В будущем году — в Иерусалиме - страница 10

стр.

— Что за вздор ты несешь, дорогой Хеннер, — возразила ему Яна, которая слушала всю эту тираду с широко раскрытым ртом, — я вовсе не хочу, чтобы ты покидал наш дом. Напротив, я хочу, чтобы ты остался в нем навсегда, — она снизила тон и отвела взгляд, — у тебя такие большие глаза, Хеннер, и в них такой жар… Он согревает меня…

Каковыми на самом деле были отношения между Хеннером Розенбахом и несравненной Яной, я не знаю. Мне известно лишь, что оккупированную им комнату непризнанный гений покидать вовсе не собирался и что спустя девять месяцев все в доме Розенбахов оставалось по-прежнему. Семейные отношения между молодыми супругами не складывались. Яна, к тому же, была на восьмом месяце. Она сильно раздалась и стала похожей на блестящую каплю смолы, которая налилась соком и зависла на ветке, всякую минуту готовая сорваться с нее. Она ждала ребенка, которому, много лет спустя, суждено было стать моей матерью.
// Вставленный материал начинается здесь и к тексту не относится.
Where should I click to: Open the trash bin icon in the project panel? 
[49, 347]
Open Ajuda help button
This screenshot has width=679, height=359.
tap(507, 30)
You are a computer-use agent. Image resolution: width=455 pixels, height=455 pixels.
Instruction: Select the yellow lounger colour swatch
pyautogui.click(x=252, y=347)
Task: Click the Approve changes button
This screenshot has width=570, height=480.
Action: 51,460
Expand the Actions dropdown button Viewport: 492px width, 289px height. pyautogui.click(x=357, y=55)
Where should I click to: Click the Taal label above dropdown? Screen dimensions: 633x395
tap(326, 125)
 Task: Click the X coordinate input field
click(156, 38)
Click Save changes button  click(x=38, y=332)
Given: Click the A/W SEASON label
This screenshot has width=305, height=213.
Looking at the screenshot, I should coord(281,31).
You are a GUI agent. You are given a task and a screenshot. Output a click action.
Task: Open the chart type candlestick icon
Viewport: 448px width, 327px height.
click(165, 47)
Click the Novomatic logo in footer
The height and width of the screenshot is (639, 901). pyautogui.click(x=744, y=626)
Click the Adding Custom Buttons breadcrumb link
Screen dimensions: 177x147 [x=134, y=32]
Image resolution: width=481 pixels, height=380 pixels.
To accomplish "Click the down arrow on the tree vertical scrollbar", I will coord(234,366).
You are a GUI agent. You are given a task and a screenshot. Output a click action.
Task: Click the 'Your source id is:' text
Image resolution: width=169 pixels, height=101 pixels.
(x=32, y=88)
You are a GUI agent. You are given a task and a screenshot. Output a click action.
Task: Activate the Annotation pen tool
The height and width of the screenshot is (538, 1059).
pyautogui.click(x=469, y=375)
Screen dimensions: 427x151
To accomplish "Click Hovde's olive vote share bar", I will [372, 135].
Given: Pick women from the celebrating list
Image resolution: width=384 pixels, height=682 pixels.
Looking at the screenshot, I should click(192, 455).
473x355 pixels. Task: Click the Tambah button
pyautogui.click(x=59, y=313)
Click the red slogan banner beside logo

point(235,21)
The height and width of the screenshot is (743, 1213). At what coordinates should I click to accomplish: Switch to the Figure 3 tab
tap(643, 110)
Является ли Лео Розенбах, законный супруг ее, моим биологическим дедушкой — остается тайной. С уверенностью можно лишь утверждать, что к празднику поминовения усопших в 1891 году цветная фотография все еще не была изобретена и что отставной фотограф двора Его Величества Людвига Второго Баварского отпустил по этому поводу свою очередную язвительную реплику: «Человечество замерло в ожидании Призматографа, а мой брат торчит в моем доме, почесывает зад и ухлестывает за моей наивной доверчивой супругой».

Гениальный изобретатель возразил на это: цветная фотография давно созрела в его голове, но не хватает лишь малости, чтобы довести идею до конца, — смешной малости. А именно: родниковой, идеально чистой воды из Быстрицы. Проблема, однако, в том, что река покрыта толстенной ледяной коркой и, значит, нужно дождаться оттепели. Услышав это, добросердечная отзывчивая Яна бросает на мужа сердитый взгляд:

— Человечество не может дожидаться оттепели. Я позабочусь о том, чтобы эта вода была немедленно доставлена изобретателю!

Следующее утро выдалось морозным, весь город, словно усыпанный бриллиантовым бисером, сверкал кристаллами инея, как в новогодней сказке. Редкие прохожие торопливо перебегали улицы, кутаясь в меха, а те, кто мог позволить себе не вступать в спор с лютующим морозом, сидели по домам у теплых печей.

Яна отправилась в сторону Мариенкирхе — там, за церковью, жил извозчик Бойчук. Она спросила, может ли он на санях отвезти ее к берегу Быстрицы.

— Мочь-то я могу, проше пани, — ответил тот, — но я не уверен, что мне хочется это делать…

— И что же нужно, пан Бойчук, чтобы вы захотели?

— До реки, проше пани, наберется пятнадцать миль. Еще пятнадцать — обратной дороги. На дворе собачий холод. Это будет кое-что стоить…

— И сколько же, пан Бойчук?

— Я беру двадцать крейцеров за милю, проше пани. С евреев — тридцать.

— Почему вы делаете разницу? — недовольно спросила Яна.

— По причине распятого Господа нашего Христа, проше пани, — невозмутимо ответил извозчик. — Кроме того, — продолжил он, — вы находитесь в некотором положении…

— Вы не пьяны, пан Бойчук? — рассердилась Яна.

— Если вам не нравится, проше пани, вы можете отправляться к реке пешком…

Немного погодя извозчик впряг в сани двух худых лошаденок, уложил на козлы кирку, взмахнул кнутом, и они тронулись в путь. Через пригороды. По направлению к реке.

Надвинув пониже на нос соболиную шапку, чтобы не маячить перед прохожими, Яна пристроилась сзади возницы. Злой колючий ветер с хулиганским свистом носился по промозглым улицам. Хрупкий панцирь обледеневшего снега с противным скрежетом расползался под полозьями. Бойчук гнал свою упряжку сквозь уныло коченеющий березняк, мимо редких угрюмых хуторов. Зимнее солнце, исполненное чахоточной меланхолии, будто его только что целиком окунули в стылую реку, стояло в самом зените.

Яна соскочила с подводы и попросила возницу сделать во льду небольшую прорубь. Бойчук не пошевелился. Он только сбросил кирку в снег и пробурчал недовольно:

— Я подожду вас здесь, проше пани. Вам лучше знать, что нужно делать.

— Но сама я не справлюсь с этим, господин Бойчук!

— Тогда остается вернуться обратно и привезти работников. Я готов: двадцать крейцеров за милю.